A year later, a Taylor County grand jury decided no charges would be filed. Athletic events were canceled between the two schools.

Burham asked his grandparents to drop the matter and played on the school's basketball team. He was booed by the opposing fans when he touched the ball, Burham recalls. His grandson moved back to Kansas City without finishing the school year and is now studying to be a nurse.

Bobby Burham, who is 72 and lives in Clarinda in Page County, calls Taylor County home to a "bunch of rednecks. People are prejudiced against something they are not."

Sheriff Lonnie Weed disagrees. "Everybody says racial jokes, but nobody holds anything against" people of other races or ethnic origins, he said.
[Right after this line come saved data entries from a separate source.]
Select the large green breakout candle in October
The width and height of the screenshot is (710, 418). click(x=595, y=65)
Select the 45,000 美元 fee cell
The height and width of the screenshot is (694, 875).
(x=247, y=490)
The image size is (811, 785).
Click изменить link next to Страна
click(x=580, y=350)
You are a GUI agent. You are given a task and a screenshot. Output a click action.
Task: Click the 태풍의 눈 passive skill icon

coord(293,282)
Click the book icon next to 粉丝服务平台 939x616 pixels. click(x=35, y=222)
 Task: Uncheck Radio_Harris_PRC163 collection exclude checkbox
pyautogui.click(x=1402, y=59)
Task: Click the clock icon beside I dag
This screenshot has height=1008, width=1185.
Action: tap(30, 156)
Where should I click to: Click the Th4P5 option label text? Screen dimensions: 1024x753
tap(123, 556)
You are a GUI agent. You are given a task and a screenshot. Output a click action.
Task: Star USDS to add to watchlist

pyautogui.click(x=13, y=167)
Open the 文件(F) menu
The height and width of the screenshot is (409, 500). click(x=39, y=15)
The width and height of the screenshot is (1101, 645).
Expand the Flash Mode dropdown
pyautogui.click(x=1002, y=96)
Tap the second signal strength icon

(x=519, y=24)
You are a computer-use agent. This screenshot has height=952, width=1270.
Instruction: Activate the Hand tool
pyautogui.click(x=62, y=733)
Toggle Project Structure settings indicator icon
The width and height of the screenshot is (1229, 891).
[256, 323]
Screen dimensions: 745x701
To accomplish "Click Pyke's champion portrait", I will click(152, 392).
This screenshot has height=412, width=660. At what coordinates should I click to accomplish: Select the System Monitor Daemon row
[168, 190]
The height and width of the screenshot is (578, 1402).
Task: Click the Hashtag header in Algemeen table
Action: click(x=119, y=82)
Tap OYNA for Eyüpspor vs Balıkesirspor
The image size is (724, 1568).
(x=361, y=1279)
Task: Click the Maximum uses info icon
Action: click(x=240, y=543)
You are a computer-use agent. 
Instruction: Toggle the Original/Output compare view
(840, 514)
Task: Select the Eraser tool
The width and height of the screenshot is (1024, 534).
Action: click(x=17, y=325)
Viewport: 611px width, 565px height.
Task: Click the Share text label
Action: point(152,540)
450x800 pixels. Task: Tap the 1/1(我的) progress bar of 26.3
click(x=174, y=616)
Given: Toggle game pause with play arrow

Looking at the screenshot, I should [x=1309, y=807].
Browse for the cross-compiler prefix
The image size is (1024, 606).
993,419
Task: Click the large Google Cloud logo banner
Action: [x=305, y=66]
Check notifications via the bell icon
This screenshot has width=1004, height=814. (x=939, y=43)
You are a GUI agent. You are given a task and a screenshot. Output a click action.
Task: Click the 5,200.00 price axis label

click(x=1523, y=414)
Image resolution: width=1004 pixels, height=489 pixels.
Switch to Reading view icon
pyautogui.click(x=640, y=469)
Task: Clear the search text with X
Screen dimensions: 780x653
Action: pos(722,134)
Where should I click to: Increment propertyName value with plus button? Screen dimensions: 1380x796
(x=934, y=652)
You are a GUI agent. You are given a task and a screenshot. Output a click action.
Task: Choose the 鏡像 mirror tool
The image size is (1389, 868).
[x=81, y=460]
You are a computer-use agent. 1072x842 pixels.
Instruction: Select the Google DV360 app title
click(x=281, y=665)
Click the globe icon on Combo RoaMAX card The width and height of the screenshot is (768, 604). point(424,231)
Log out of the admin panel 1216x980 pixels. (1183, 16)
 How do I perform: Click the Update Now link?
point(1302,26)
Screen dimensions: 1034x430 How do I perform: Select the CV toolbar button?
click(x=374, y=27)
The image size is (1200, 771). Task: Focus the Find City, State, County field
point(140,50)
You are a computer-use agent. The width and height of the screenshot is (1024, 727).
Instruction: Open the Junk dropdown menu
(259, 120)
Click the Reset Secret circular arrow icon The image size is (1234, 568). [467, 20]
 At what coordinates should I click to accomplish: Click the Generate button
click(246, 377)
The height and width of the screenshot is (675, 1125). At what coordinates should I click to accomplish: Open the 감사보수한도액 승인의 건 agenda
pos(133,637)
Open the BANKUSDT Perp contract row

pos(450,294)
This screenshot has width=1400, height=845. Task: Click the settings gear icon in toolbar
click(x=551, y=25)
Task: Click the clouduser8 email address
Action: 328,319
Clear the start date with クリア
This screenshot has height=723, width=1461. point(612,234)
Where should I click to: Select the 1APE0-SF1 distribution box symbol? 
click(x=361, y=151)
He points to the population of Latinos in Lenox.

Weed said he remembers the Burham incident, but it was one of only a couple of racial disturbances in the county.

True integration of rural Iowa, however, will take effort and determination.

Eric Knoth, owner of Dedicated Business Solutions in New Market, said he knew about the ordinance and has seen how small towns nurture their prejudices subtly.

"I had one black employee. When he walked in, there were some wide eyes around here," he said. "But all my top managers are women. I'm from California. I don't care if they're green."

Loewen said there's no reason black people shouldn't live in former sundown towns today, despite tough economic times.

"People will move into dying towns, whether for relationships or by happenstance," he said.

To move forward, the rural Midwest will have to put the past behind it with official action, Loewen said.

Sundown towns need to apologize publicly for any racist actions and make reparations if it can be proved that blacks were overtly driven out. Loewen said the federal government should promote integration by ending mortgage interest tax deductions for counties that don't.

"It's a civil rights act that won't cost a dime," he said.